The 2000 adaptation of Brett Easton Ellis' controversial 1991 novel had been through a shaky development process. Mary Harron was hired to direct after submitting her script, which itself had to beat out multiple other screenplays, including a version by Ellis. The Canadian filmmaker then lobbied hard to get Bale cast as Patrick Bateman, the psychotic, murderous yuppie lead. As Bale recalled in GQ's character breakdown video series, "She really put herself on the line [...] she just said, 'No, I want Christian' even though all the financiers were saying we're going to give you no money."

After a stage reading in New York with Bale, Harron, and Ellis himself, both the director and Bale were removed from the project. But Harron's lead, applying some of that singular commitment, simply refused to listen, and continued to prepare for the role despite other actors and directors being approached and in some cases hired. Leonardo DiCaprio was one such actor, who ended up turning down "American Psycho." Once producer Ed Pressman and Lions Gate had cycled through multiple directors and leads, according to Bale, they simply said "Let's call that crazy guy who keeps telling everyone he can play the lead." Of course, the financiers weren't too enthused with casting a relative no-name actor at the time and made their feelings clear in the salary they offered Bale.

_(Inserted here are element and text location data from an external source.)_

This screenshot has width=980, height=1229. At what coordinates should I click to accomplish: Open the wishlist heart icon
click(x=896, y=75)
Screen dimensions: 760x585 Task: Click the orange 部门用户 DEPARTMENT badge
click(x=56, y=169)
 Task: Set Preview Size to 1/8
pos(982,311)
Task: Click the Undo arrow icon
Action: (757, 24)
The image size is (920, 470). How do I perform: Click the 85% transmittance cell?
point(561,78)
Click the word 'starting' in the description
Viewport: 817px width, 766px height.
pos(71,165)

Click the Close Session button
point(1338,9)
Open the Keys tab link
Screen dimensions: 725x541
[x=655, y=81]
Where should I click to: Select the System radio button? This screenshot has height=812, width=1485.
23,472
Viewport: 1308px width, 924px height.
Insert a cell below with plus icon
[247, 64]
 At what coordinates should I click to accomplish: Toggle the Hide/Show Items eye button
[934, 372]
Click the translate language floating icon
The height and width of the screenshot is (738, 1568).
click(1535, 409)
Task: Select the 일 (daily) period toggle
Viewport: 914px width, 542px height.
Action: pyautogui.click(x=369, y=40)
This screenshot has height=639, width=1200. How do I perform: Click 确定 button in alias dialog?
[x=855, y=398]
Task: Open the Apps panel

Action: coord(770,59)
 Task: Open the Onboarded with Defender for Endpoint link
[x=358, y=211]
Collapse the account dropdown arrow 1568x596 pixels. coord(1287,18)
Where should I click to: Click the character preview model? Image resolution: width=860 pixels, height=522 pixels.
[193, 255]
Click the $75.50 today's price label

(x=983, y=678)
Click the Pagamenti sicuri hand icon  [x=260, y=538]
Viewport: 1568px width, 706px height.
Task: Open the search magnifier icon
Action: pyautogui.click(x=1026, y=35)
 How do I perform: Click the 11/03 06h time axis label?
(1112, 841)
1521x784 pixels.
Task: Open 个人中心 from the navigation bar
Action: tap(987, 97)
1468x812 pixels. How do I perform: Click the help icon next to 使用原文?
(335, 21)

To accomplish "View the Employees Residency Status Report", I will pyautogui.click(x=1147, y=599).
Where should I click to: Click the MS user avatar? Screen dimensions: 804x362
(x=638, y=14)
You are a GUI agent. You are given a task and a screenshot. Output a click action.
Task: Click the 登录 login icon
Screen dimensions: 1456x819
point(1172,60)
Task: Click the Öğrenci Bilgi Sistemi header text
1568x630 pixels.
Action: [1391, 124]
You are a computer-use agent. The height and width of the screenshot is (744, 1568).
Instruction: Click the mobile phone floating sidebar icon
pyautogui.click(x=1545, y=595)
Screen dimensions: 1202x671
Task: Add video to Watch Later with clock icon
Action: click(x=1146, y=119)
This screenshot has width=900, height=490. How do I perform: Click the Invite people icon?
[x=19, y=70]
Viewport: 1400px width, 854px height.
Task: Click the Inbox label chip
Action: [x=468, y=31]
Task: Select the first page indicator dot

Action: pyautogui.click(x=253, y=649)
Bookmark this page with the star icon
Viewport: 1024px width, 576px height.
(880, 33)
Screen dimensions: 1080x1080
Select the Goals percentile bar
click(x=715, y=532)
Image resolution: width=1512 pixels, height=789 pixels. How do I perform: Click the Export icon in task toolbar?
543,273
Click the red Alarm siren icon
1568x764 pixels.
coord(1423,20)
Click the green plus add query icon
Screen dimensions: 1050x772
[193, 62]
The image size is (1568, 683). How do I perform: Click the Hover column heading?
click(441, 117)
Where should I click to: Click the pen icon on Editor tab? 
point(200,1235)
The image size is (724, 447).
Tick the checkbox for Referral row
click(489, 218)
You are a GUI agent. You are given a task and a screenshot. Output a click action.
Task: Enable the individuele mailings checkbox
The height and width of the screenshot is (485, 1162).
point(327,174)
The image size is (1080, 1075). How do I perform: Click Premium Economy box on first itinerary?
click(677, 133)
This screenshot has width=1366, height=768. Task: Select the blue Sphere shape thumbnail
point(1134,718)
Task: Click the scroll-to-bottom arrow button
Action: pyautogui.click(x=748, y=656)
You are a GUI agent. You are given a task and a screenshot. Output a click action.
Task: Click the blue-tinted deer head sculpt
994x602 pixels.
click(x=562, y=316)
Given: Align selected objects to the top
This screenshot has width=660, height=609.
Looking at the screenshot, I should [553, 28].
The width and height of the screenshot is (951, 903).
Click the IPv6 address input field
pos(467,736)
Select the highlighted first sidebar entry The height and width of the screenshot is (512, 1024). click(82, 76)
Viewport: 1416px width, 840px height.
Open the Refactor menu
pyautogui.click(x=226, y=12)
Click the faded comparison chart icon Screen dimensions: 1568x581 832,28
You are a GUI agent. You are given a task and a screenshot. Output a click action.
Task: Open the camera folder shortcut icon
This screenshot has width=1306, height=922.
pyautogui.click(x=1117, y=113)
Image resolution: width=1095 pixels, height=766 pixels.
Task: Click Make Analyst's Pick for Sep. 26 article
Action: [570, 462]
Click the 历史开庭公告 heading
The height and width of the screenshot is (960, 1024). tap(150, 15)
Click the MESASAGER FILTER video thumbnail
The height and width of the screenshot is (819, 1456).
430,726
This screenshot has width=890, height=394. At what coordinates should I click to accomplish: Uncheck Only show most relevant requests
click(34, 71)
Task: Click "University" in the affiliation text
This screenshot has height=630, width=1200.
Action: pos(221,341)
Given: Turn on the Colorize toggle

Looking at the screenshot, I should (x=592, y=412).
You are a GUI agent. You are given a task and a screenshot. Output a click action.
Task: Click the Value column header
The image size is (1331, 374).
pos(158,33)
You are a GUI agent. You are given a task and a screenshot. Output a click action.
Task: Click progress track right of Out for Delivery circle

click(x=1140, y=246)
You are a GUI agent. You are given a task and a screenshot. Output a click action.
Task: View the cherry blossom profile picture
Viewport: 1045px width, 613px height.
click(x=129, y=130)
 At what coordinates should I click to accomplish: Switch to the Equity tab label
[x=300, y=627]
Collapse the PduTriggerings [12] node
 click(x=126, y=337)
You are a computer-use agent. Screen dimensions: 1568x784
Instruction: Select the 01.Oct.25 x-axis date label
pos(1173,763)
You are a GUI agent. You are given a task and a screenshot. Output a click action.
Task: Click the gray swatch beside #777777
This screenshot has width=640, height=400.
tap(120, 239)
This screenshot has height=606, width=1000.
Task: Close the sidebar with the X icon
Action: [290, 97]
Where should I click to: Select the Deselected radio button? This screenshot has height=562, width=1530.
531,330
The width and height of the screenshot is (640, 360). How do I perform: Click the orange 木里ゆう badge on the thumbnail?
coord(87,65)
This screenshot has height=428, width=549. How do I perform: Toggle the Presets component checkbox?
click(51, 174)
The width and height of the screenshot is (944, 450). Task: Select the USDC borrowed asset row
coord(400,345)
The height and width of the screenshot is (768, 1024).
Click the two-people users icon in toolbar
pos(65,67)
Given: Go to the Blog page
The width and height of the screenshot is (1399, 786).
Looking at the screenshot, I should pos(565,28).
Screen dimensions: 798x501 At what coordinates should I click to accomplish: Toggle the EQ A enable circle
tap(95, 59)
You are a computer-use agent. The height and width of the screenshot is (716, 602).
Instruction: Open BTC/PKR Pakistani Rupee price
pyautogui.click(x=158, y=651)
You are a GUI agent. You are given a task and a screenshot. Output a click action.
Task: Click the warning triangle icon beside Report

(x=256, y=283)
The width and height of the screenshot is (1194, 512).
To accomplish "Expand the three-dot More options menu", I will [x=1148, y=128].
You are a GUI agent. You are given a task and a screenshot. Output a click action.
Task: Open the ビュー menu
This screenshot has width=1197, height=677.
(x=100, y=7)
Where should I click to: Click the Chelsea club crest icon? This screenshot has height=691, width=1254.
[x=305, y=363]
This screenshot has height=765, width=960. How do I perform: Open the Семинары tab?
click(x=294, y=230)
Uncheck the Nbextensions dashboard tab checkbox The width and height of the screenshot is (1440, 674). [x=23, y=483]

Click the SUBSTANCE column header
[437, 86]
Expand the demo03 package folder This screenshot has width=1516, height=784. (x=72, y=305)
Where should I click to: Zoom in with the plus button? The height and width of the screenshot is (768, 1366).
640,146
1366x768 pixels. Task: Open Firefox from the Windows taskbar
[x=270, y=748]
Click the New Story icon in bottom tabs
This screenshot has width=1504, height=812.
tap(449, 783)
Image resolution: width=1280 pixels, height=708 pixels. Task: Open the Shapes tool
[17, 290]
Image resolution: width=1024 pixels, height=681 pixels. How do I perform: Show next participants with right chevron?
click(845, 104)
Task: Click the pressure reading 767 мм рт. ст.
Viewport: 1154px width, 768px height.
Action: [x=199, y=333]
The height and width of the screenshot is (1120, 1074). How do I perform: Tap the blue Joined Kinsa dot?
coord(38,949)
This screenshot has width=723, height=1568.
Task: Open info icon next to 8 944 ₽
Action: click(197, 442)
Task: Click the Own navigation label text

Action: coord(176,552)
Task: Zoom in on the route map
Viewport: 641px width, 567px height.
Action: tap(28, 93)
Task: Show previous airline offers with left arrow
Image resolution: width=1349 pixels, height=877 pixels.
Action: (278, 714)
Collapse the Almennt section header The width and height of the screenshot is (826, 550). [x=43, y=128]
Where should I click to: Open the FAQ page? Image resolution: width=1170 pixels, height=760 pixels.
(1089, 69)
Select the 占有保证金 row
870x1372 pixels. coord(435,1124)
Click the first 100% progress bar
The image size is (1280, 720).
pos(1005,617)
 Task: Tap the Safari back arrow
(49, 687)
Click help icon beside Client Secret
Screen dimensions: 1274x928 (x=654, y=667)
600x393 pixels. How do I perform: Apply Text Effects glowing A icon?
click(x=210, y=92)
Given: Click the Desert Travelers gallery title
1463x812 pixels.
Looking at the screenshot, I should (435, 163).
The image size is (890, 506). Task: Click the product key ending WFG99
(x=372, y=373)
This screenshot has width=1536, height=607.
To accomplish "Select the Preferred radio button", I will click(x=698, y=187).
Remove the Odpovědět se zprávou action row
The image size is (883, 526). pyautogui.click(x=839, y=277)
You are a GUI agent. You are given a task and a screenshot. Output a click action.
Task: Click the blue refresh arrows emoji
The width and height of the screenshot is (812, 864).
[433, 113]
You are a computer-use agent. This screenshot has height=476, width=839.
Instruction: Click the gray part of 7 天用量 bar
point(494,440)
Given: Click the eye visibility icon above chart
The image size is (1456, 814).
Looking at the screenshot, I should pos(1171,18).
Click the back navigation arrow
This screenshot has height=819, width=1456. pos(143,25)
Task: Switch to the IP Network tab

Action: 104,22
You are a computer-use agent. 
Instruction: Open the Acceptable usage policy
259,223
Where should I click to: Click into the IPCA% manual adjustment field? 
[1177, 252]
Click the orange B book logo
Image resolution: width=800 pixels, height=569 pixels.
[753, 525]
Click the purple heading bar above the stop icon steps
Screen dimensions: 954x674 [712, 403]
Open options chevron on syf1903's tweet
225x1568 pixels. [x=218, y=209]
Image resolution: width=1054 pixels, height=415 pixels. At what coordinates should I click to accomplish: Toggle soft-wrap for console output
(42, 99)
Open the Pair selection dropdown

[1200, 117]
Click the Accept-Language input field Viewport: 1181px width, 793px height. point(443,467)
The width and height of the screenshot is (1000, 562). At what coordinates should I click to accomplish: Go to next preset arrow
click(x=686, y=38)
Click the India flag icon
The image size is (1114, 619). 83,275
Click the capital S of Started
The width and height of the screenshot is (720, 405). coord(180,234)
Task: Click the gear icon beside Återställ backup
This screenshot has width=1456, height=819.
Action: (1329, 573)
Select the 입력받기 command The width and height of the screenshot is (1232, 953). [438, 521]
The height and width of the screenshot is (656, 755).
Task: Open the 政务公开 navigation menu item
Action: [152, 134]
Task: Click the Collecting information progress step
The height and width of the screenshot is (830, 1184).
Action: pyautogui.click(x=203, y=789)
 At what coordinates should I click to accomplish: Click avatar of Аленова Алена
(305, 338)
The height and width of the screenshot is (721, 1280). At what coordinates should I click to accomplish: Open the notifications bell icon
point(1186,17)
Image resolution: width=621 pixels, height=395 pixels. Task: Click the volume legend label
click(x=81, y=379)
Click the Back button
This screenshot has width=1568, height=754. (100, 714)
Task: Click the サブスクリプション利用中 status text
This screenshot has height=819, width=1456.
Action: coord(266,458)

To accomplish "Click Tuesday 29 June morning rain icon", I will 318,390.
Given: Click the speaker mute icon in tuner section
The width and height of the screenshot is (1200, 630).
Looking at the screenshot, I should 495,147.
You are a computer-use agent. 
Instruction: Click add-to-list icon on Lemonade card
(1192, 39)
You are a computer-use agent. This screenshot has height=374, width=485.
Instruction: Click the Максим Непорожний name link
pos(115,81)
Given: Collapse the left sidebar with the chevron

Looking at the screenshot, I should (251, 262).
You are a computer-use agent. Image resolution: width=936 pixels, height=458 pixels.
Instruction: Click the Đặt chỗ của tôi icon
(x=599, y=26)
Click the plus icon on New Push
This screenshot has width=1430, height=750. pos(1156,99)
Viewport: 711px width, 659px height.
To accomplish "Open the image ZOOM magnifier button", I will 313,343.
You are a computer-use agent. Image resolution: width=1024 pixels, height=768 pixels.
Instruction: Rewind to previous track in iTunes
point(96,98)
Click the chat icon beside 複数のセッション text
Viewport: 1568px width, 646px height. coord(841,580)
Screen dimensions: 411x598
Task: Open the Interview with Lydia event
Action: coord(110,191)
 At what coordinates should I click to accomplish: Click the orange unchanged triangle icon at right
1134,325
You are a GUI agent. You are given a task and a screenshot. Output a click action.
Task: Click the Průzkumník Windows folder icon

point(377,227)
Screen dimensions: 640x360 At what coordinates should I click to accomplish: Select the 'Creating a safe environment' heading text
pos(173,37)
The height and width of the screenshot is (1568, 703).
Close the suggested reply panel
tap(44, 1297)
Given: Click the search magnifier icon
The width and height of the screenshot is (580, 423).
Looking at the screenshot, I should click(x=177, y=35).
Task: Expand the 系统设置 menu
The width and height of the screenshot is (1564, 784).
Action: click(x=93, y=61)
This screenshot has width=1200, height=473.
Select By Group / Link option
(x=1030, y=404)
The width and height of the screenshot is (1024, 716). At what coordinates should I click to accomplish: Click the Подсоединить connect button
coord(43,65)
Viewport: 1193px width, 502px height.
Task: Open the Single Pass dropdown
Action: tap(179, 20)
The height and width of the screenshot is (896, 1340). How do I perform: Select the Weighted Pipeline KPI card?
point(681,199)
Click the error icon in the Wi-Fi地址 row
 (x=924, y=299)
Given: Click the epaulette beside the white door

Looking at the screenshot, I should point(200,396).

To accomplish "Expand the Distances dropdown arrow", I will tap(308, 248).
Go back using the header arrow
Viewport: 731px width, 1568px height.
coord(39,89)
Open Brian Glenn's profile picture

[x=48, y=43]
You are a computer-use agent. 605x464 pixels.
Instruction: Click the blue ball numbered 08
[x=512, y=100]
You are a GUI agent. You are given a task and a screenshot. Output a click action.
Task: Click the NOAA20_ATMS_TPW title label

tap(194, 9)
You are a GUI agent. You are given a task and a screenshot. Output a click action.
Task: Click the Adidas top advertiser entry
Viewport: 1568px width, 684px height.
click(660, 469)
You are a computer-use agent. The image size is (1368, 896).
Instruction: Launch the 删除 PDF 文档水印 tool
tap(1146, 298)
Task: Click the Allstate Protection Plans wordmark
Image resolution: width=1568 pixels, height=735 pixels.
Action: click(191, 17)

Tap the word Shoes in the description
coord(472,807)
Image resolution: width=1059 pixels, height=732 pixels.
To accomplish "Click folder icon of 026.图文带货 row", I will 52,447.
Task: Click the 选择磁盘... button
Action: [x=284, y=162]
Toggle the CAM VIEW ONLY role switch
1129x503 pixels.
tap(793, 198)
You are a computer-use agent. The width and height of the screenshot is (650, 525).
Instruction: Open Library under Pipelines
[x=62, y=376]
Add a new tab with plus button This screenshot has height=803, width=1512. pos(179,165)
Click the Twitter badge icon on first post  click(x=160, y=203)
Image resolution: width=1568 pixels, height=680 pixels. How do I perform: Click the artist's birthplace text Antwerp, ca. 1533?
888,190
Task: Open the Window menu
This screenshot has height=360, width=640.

'Nobody wanted me to do it'

Speaking to GQ, Bale explained how he was paid an embarrassingly low sum for the part. In fact, it was the absolute legal minimum Lions Gate could get away with paying him. As the actor recalled, "I remember one time sitting in the makeup trailer and the makeup artists were laughing at me because I was getting paid less than any of them."

After losing out on some of the biggest stars of the day — DiCaprio, Brad Pitt, and Johnny Depp were all connected to the project at various points — the financiers seemingly didn't think Bale was worth all that much. It's true that, at the time, he had little to no recognition among the public, with arguably his biggest role thus far being as a child actor in Steven Spielberg's "Empire of the Sun." As such, according to Bale, "Nobody wanted me to do it except the director. So they said they would only make it if they could pay me that amount."

Luckily, "American Psycho" would prove to be Bale's breakout role, with the actor garnering widespread praise for his darkly humorous take on Bateman. He was seemingly the only one who shared Harron's view of the infamous psychopath as a kind of blank, vacuous vortex of humanity. Bateman wasn't a person, he was a collection of received ideas and quotes pilfered from 1980s yuppie and commercial culture, and was so outrageously over the top that the absurdity couldn't help but play as funny. 

Bale's recognition of that inherent humor clearly wasn't enough to interest the film's financial backers in paying him a fair wage or even hiring him at all. But just like the novel and movie, that's just yet another searing indictment of the American psychos of the financial world.